*** Data Section Begins ***
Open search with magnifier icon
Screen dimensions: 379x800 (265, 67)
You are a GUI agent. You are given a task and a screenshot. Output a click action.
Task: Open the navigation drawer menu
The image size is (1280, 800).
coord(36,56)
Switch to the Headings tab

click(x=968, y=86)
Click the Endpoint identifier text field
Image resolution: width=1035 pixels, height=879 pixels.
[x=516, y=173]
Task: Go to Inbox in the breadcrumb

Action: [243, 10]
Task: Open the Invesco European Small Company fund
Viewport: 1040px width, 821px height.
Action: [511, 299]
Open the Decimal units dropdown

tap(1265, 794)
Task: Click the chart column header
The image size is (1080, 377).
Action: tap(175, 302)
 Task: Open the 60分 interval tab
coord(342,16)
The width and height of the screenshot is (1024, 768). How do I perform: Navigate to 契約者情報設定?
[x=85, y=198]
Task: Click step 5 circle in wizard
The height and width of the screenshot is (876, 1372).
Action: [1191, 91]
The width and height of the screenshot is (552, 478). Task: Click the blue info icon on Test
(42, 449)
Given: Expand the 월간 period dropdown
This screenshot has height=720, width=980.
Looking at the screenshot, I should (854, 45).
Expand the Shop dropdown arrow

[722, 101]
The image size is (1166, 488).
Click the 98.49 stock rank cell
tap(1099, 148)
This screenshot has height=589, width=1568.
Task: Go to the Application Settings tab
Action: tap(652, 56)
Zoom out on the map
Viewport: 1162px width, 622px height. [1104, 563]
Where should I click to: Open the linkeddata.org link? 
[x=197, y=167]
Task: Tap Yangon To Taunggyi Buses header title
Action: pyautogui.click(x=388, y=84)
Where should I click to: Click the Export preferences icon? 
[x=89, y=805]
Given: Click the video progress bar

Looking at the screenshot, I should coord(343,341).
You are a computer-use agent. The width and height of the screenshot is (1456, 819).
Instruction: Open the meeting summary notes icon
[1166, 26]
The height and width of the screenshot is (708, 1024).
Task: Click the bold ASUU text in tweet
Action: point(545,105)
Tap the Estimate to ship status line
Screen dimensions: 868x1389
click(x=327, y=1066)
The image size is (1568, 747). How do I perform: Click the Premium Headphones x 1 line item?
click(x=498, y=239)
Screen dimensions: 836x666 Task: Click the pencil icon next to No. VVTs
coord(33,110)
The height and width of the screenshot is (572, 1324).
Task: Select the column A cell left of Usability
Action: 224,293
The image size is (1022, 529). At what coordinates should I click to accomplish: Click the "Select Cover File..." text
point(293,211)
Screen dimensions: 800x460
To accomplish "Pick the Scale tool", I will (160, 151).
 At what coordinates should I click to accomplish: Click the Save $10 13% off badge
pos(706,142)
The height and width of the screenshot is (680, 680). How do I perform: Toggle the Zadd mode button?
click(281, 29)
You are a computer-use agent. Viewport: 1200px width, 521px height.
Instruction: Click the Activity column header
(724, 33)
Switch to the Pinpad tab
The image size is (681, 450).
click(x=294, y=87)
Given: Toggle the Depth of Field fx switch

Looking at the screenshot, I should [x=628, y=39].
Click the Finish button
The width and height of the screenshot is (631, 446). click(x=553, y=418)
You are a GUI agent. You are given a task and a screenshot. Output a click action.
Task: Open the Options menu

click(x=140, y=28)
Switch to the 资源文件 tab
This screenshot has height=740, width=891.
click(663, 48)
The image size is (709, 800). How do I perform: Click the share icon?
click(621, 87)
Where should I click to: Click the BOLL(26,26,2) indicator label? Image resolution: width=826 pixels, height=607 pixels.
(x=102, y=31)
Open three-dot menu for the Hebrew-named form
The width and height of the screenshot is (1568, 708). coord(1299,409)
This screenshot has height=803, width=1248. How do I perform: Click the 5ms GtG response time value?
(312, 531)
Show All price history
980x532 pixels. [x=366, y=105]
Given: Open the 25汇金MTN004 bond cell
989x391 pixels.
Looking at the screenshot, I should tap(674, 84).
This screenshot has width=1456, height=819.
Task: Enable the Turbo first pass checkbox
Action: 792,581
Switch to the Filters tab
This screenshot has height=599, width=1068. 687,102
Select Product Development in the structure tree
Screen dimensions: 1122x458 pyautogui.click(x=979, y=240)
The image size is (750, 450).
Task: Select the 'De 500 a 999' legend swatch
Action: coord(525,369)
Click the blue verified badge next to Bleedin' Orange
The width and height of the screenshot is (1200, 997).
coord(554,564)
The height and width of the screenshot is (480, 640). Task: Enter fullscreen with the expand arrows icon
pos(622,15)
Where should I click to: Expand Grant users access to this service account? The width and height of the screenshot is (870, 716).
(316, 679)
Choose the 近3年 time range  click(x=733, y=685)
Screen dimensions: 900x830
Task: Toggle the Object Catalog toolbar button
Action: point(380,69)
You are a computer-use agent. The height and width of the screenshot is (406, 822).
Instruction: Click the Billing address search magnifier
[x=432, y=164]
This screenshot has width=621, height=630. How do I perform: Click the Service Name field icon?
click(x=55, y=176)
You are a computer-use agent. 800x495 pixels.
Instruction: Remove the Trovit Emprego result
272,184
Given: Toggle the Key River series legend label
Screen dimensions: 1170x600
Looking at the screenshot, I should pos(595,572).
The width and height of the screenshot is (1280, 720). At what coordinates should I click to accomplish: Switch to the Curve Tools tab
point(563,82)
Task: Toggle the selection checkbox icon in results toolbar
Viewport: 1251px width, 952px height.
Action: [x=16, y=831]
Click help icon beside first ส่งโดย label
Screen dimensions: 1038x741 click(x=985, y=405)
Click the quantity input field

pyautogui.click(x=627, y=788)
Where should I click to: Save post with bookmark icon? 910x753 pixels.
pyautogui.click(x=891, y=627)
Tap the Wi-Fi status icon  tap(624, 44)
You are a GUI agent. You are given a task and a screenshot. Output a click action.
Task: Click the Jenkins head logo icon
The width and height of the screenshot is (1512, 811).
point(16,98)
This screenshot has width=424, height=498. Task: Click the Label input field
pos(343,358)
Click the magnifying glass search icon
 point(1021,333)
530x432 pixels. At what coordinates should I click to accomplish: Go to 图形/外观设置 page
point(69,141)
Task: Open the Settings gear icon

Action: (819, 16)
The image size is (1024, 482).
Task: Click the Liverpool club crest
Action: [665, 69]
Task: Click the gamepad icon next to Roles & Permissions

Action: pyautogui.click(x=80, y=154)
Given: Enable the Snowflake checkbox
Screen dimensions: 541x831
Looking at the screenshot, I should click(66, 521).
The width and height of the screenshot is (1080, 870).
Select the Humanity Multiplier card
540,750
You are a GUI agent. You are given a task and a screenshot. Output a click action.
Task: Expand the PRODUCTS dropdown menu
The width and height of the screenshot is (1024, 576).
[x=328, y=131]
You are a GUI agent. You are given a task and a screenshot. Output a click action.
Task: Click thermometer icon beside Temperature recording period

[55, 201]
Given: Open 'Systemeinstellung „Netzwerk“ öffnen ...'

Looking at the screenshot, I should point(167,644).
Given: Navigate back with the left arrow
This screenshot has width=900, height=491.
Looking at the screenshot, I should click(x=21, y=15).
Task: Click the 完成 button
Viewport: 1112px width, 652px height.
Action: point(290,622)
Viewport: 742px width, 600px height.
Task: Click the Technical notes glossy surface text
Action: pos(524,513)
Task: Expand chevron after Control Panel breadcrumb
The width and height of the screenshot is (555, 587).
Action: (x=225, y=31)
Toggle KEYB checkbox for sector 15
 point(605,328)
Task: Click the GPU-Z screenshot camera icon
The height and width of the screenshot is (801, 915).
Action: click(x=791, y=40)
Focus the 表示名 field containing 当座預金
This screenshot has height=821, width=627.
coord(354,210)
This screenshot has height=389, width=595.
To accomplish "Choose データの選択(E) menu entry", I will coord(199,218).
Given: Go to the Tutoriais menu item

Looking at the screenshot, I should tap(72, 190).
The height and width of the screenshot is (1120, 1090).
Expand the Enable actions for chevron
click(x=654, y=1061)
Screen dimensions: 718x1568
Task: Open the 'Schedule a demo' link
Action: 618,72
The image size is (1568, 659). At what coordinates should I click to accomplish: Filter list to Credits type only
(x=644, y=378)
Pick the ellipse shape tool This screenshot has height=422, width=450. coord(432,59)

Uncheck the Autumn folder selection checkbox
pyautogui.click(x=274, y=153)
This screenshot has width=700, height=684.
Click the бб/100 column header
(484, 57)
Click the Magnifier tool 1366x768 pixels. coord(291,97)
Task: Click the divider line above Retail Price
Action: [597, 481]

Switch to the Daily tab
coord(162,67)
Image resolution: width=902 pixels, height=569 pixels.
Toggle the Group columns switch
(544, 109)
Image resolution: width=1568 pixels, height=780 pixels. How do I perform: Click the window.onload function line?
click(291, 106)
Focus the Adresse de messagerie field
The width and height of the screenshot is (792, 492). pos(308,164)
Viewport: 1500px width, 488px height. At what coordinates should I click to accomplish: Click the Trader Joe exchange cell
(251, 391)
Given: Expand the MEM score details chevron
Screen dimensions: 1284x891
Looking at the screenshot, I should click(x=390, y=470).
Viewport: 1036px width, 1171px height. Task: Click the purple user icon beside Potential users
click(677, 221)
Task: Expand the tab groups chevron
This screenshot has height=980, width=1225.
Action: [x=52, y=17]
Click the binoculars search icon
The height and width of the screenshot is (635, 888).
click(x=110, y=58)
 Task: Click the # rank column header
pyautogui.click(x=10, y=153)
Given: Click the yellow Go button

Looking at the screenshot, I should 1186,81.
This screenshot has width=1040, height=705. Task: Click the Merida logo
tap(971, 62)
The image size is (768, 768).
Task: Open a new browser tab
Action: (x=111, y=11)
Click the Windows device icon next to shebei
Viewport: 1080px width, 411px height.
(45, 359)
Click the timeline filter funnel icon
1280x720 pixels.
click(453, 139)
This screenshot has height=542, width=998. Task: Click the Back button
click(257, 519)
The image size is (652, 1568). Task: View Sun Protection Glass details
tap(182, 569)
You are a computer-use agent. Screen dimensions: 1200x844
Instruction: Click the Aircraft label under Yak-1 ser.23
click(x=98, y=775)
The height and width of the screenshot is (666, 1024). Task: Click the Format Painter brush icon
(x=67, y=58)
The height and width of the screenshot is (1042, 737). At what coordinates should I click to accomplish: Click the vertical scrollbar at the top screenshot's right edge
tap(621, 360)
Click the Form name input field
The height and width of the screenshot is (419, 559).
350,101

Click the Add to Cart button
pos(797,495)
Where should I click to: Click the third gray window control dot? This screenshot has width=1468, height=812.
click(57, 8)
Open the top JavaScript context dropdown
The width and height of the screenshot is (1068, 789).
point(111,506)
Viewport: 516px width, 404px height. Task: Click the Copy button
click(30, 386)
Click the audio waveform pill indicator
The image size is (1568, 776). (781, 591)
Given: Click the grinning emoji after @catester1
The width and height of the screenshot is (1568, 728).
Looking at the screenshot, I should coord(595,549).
*** Data Section Ends ***
**Your objective**
The lines from the one holding "Instruction: Click the Aircraft" to the final line of the entries, both included, are what should be output, exactly and alone.

**Reply**
Instruction: Click the Aircraft label under Yak-1 ser.23
click(x=98, y=775)
The height and width of the screenshot is (666, 1024). Task: Click the Format Painter brush icon
(x=67, y=58)
The height and width of the screenshot is (1042, 737). At what coordinates should I click to accomplish: Click the vertical scrollbar at the top screenshot's right edge
tap(621, 360)
Click the Form name input field
The height and width of the screenshot is (419, 559).
350,101

Click the Add to Cart button
pos(797,495)
Where should I click to: Click the third gray window control dot? This screenshot has width=1468, height=812.
click(57, 8)
Open the top JavaScript context dropdown
The width and height of the screenshot is (1068, 789).
point(111,506)
Viewport: 516px width, 404px height. Task: Click the Copy button
click(30, 386)
Click the audio waveform pill indicator
The image size is (1568, 776). (781, 591)
Given: Click the grinning emoji after @catester1
The width and height of the screenshot is (1568, 728).
Looking at the screenshot, I should coord(595,549).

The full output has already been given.